Earl Cooley @ 74... Can I have a vibrant gynoid instead, provided it looks like Gabrielle Anwar? As for reading PDFs off my own computer, that machine is almost 7-year-old, a bit on the heavy side, quite the hog on its battery. None of those lead to an ideal situation when you take the bus to work.

nerdycellist @ 75... Thanks. I've got lots of deadtree books to read, but it recently occurred to me that a Nook would be a handy device to store the PDFs of various web-based F/SF publications. By the way, how long can you read off the Nook before its battery runs out?

#77 ::: nerdycellist ::: (view all by) ::: August 09, 2010, 03:36 PM:

"They Say" about 10 days with the wifi off, and 4 days with it on. This doesn't help at all, since I use a little of both. I'm keeping track of how long until I get the 15% warning and I will consider that when I decide whether to risk charging it abroad with some sort of adaptor thingummy, or whether to just buy a back-up battery. (you can replace your own on a nook, provided you have a teeny screwdriver).

#78 ::: Serge ::: (view all by) ::: August 09, 2010, 04:07 PM:

nerdycellist @ 77... Thanks. As for DOC files, they'd come in handy, what with my being married to a writer and me being her first reader. I guess I now know what I'll ask her to give me for my birthday.

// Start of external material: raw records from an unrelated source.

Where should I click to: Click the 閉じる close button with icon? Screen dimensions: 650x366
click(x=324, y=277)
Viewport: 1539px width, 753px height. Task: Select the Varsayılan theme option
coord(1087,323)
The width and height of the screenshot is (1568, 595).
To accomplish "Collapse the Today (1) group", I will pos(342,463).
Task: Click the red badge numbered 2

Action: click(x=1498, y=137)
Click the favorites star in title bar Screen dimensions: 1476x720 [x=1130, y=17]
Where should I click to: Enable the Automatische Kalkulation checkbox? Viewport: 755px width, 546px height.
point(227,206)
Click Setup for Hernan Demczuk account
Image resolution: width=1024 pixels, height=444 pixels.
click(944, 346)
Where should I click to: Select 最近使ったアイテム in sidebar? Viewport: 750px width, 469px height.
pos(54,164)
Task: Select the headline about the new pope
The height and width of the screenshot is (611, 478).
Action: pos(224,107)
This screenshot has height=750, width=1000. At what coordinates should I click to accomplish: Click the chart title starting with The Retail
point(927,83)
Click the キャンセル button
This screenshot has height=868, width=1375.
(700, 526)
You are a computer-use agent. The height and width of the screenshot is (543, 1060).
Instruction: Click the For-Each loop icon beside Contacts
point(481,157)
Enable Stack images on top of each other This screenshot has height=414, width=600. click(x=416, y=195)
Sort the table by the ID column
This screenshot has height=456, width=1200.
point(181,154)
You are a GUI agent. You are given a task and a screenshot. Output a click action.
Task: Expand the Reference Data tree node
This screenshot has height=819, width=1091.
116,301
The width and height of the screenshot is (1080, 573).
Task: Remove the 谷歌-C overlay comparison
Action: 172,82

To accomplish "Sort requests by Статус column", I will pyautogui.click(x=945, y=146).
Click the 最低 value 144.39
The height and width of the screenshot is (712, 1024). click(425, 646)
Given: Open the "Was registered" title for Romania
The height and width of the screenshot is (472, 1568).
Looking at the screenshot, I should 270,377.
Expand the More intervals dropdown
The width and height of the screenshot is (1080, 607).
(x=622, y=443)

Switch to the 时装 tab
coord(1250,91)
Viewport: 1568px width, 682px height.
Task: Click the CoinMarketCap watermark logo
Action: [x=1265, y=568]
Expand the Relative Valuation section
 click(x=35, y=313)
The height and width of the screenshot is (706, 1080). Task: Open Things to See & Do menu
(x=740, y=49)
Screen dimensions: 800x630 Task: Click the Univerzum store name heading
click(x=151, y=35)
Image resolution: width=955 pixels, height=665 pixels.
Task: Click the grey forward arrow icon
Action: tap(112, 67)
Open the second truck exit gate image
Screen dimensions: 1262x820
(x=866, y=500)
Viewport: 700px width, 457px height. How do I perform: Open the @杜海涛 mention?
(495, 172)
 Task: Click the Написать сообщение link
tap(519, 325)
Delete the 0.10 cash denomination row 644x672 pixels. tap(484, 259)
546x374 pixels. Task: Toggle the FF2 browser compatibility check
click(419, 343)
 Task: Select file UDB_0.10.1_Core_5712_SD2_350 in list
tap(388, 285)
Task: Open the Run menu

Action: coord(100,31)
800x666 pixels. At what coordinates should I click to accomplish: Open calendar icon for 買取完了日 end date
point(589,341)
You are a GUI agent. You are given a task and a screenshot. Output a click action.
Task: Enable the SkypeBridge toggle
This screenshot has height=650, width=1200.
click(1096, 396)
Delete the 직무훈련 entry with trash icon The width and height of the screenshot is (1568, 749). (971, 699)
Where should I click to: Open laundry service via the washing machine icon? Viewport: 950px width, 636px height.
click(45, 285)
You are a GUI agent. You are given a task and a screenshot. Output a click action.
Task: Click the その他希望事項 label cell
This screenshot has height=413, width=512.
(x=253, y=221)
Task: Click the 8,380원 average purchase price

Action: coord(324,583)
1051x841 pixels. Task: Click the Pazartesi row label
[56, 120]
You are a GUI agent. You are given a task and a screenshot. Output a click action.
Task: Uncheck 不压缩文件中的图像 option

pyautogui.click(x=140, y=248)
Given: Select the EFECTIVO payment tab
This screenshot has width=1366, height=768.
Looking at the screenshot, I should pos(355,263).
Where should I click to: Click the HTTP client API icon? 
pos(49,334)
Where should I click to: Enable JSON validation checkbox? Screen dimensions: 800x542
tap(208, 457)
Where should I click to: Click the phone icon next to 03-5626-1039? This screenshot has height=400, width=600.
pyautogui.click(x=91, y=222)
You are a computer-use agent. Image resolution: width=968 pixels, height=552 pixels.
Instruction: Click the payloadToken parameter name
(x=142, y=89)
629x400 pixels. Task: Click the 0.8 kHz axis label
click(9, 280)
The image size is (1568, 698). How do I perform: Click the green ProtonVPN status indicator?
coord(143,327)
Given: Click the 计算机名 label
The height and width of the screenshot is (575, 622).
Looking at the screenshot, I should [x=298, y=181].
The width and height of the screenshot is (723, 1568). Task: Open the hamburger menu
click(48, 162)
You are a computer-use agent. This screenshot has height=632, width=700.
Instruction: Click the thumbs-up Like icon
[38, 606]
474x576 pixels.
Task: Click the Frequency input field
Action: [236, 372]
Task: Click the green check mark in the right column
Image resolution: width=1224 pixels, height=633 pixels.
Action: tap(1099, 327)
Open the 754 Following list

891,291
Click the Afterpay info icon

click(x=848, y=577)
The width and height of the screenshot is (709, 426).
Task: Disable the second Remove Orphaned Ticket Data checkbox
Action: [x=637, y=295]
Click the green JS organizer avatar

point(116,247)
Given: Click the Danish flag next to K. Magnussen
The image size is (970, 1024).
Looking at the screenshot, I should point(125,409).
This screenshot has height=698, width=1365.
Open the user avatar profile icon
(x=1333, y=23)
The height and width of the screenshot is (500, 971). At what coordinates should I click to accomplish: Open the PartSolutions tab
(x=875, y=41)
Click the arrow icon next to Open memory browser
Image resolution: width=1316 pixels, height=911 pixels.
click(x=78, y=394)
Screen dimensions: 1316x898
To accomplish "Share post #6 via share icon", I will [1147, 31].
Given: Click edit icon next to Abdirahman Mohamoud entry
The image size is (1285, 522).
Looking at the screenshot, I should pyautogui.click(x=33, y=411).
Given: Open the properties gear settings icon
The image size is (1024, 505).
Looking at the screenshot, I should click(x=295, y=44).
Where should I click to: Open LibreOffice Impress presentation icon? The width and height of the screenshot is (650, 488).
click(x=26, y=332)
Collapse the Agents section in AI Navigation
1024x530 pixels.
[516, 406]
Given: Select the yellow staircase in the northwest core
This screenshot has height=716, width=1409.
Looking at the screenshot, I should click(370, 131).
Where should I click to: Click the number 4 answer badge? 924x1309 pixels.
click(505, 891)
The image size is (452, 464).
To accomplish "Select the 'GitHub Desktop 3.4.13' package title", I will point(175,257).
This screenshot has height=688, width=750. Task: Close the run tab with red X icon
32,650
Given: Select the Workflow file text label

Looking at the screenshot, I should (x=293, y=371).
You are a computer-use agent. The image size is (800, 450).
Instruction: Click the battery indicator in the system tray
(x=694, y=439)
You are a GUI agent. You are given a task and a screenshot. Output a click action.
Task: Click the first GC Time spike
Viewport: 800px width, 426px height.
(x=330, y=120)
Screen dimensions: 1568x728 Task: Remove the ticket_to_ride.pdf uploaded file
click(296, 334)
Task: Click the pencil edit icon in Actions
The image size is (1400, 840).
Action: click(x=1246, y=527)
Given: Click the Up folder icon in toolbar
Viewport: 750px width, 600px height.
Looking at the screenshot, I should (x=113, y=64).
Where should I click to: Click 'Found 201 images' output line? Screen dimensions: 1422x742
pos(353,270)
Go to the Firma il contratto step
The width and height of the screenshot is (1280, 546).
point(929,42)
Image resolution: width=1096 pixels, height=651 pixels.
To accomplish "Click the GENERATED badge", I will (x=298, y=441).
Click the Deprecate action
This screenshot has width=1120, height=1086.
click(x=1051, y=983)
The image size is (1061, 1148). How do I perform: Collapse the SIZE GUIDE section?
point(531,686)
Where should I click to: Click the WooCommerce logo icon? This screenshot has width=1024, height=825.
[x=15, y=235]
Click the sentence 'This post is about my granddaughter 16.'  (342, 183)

#79 ::: cleek ::: (view all by) ::: August 10, 2010, 01:23 PM:

#27
changing channels has become very slow, and the DVR controls have become nearly unresponsive when zipping through HD shows. there's a weird set of delays between button press, the action taken and finally the interface displaying what change just happened.

so you press FF to skip a commercial and it starts going, press FF again to speed up and there's a second or two delay, then it starts speeding up. then another delay and the UI shows that it's FFing at 2x. press it again to get to max FF speed, more delays. what usually happens is you think the remote didn't work, so you press the FF button a few too many times and the box gets to 3x, wraps around to 1x again, then up to 2x, etc.. you never know what you're going to get.

and coming out of FF takes a good 5 seconds to respond. so you miss big chunks of shows while the DVR continues to FF.

this all started after the last upgrade (the one where they rearranged all the channels for no apparent reason)

i hate Time Warner

#80 ::: joann ::: (view all by) ::: August 10, 2010, 03:14 PM:

cleek #79:

Ah, we were saved from that when we didn't succumb to blandishments and get a T/W dvr, and instead kept investing in Tivos. Which still FF just fine.

#81 ::: twif ::: (view all by) ::: August 10, 2010, 03:52 PM:

@ serge: i have a nook and i love it. got it before they had wi-fi only, so i do have 3G service. and yes, being able to purchase books whenever i want is extremely dangerous. i find the greatest benefit is for commuting and travel: i have a library in my pocket. i don't have to devote a chunk of my luggage to books. and so on.

i would recommend getting one of the covers though. the side buttons are a bit on the fragile side, particularly if you are not gentle on your stuff (like, for instance, me). but yeah, go for it. it's a great device.